Kevin Harriger, the CBP’s new head of agricultural oversight, was unavailable for comment for this article. Still, both supporters and opponents of the spray agreed that the system is inadequate. “It’s a federal government issue, in a way,” says Ring Cardé, chair of the entomology department at UC Riverside and a member of the USDA working group that advised the state on the eradication program. “These things are coming in, sometimes from other states, many times from overseas.
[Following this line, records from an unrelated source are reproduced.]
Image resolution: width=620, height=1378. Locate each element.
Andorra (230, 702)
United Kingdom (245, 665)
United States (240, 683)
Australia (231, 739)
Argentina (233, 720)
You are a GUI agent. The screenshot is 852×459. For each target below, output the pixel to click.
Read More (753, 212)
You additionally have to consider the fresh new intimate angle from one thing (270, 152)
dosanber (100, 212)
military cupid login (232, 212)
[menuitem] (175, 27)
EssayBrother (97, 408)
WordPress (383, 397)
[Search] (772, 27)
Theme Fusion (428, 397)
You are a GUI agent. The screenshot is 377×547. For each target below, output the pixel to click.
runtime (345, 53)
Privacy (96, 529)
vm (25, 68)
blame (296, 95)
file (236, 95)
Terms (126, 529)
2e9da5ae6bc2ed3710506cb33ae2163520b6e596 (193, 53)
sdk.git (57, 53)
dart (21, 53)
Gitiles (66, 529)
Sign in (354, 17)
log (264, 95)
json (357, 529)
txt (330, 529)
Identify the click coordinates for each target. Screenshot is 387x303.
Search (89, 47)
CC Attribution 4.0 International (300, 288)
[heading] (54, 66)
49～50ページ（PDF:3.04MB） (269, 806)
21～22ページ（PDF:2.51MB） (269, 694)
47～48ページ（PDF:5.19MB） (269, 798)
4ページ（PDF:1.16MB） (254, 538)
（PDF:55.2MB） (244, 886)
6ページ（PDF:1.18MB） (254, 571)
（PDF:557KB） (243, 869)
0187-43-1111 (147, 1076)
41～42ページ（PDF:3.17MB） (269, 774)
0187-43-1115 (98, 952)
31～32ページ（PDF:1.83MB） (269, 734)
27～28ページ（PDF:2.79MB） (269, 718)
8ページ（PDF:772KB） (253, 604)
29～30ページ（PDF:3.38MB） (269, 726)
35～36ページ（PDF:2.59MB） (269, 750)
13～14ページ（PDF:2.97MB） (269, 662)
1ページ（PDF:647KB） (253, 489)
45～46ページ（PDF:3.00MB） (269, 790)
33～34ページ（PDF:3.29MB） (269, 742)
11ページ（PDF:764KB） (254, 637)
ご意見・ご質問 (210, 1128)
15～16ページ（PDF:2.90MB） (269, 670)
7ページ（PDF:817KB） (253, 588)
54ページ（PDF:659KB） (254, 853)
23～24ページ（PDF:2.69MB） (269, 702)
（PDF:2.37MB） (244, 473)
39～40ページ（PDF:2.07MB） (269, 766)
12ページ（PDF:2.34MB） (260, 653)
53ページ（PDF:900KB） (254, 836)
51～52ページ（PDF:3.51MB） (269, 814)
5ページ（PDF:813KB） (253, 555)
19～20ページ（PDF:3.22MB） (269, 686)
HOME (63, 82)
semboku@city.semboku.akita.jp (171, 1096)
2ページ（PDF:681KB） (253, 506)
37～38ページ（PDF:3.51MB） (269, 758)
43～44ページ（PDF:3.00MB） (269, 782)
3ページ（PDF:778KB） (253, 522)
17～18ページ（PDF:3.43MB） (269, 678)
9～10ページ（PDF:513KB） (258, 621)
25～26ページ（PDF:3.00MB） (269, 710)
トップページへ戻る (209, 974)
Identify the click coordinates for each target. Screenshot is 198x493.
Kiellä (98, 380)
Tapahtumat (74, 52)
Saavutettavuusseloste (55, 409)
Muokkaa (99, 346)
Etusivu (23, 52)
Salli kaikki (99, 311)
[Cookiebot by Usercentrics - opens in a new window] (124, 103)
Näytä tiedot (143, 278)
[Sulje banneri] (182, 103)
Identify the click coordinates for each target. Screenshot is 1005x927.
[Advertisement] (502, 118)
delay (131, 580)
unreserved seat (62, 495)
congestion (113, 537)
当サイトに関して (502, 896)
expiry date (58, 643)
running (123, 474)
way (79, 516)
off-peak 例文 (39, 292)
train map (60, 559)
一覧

My view is that we might well consider more stringent requirements for importing plant materials into the US.”
Nan Wishner, chair of the city of Albany’s Integrated Pest Management task force and an activist who opposed the spray, says what the country needs is not only improved border protection, but a more holistic approach to agriculture. “We have to shift our model from chemical interventions to supporting the natural ecosystem, so it will be robust against species that might have a damaging impact,” she says. “It’s a pretty rare case where you get the plague of locusts.”
While the federal government drags its feet, the state is using some of its federal funding to pursue longer-term control measures, including the sterile moth-breeding program that CDFA now hopes will achieve the same result as the pheromone. “Ideally, you’d have a global program going,” says Scholl-Buckwald. “You want to look beyond LBAM to the next pest, and the next pest after that.”